Write out the rows from the line with "This screenshot has height=850, width=1400." to the line with "tap(818, 39)" again, substituting "drop-down list" for "dropdown" and keeping everything else the same.

| Data listing |
+++++
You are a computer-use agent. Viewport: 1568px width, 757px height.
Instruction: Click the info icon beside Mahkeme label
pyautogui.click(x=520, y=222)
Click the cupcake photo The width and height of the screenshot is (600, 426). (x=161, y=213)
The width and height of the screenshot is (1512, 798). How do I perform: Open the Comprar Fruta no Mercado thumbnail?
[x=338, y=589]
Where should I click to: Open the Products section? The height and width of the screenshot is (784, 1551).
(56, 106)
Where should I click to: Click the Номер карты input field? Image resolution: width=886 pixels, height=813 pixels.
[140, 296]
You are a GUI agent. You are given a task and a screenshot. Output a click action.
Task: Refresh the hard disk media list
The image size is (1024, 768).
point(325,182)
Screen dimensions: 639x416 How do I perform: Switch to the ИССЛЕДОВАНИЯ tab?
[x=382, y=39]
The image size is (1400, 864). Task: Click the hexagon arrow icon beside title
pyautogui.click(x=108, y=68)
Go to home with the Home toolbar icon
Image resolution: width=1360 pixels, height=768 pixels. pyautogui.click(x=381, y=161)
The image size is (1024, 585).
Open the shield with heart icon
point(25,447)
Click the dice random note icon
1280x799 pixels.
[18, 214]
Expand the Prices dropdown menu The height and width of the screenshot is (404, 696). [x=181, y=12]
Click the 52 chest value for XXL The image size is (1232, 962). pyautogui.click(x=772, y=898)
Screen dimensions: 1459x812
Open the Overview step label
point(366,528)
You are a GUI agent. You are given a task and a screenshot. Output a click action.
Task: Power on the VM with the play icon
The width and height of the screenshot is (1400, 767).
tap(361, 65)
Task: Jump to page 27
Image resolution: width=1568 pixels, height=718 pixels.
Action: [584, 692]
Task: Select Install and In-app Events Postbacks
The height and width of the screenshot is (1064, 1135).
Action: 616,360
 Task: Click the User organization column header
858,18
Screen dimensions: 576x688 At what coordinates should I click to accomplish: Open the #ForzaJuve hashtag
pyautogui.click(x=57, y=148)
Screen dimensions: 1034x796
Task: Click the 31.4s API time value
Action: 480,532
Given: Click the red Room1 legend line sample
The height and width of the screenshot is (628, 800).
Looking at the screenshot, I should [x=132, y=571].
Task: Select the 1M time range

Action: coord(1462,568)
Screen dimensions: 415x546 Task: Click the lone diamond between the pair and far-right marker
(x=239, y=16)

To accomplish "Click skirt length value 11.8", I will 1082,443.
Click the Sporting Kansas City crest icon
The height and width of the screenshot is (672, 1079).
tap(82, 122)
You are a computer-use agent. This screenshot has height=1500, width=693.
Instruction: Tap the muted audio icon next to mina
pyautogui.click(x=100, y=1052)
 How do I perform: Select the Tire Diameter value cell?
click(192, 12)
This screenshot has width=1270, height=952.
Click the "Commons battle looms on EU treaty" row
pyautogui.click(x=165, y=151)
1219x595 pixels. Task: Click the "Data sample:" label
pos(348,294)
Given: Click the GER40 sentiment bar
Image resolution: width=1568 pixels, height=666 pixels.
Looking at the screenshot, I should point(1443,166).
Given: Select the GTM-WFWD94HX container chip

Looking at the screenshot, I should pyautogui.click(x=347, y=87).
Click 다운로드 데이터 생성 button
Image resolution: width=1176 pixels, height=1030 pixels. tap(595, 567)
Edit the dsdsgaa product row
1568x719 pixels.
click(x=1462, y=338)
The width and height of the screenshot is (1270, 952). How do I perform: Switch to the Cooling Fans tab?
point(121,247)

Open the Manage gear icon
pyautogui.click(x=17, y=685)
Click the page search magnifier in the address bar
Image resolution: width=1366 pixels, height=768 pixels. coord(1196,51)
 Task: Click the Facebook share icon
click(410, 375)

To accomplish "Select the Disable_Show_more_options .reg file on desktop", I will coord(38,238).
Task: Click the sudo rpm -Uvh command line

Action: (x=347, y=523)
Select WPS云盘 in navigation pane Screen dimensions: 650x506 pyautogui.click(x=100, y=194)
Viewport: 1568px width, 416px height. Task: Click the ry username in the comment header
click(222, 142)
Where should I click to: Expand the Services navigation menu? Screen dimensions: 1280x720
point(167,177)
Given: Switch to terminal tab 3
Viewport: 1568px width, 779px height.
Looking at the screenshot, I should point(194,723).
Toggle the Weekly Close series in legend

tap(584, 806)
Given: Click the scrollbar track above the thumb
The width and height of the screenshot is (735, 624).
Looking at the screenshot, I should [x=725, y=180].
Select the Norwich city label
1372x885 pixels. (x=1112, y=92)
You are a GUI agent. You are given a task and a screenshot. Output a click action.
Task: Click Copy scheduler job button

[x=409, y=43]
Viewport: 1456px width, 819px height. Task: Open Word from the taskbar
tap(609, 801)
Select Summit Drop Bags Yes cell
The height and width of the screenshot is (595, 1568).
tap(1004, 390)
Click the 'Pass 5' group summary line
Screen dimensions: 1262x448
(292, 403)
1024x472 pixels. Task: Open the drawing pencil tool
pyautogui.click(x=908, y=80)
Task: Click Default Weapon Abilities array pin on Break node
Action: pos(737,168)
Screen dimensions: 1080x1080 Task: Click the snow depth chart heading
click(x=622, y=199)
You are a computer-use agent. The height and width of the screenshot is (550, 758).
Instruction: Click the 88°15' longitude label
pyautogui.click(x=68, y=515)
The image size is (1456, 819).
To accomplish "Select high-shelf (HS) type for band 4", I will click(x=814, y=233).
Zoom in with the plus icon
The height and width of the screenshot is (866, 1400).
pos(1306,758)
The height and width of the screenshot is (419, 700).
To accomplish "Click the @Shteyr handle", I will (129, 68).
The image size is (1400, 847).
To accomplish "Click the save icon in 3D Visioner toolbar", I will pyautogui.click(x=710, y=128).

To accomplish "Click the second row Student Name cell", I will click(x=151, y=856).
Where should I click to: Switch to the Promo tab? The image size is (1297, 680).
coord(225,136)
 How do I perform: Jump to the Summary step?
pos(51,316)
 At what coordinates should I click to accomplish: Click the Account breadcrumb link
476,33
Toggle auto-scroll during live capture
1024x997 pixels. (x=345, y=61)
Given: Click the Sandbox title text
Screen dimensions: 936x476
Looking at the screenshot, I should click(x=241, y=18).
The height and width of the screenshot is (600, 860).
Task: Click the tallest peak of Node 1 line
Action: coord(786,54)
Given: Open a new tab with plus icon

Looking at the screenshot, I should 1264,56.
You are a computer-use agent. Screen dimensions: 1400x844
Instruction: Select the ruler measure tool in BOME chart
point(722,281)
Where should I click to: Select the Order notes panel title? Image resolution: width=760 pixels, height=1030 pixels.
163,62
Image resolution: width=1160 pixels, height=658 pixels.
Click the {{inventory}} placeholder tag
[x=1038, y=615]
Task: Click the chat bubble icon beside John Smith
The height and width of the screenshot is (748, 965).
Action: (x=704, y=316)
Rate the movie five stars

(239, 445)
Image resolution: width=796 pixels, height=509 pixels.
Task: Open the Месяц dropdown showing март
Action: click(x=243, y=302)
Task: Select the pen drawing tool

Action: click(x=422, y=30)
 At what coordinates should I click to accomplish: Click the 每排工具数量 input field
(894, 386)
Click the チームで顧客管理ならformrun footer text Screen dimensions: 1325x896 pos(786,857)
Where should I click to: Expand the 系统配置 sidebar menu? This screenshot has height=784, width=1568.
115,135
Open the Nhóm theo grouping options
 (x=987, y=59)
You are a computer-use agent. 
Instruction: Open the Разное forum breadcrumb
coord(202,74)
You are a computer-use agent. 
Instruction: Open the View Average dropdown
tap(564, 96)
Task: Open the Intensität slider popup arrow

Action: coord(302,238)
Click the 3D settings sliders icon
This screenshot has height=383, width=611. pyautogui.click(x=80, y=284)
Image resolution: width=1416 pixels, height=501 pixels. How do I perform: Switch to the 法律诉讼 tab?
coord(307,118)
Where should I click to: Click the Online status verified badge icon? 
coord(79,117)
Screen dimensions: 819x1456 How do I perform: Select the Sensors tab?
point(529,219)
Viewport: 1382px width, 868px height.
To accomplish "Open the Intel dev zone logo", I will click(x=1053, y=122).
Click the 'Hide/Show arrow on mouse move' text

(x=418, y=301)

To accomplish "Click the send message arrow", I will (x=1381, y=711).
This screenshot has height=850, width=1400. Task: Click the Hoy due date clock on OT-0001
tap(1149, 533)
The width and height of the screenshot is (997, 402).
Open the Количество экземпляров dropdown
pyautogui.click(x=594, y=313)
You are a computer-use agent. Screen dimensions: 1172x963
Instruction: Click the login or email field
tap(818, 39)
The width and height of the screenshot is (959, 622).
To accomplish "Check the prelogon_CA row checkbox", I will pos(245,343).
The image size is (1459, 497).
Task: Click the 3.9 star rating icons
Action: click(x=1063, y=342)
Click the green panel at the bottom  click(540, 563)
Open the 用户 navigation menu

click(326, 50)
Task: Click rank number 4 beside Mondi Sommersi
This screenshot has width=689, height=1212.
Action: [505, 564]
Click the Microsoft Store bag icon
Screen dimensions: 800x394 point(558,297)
+++++
| Exercise answer |
This screenshot has height=850, width=1400. Task: Click the Hoy due date clock on OT-0001
tap(1149, 533)
The width and height of the screenshot is (997, 402).
Open the Количество экземпляров drop-down list
pyautogui.click(x=594, y=313)
You are a computer-use agent. Screen dimensions: 1172x963
Instruction: Click the login or email field
tap(818, 39)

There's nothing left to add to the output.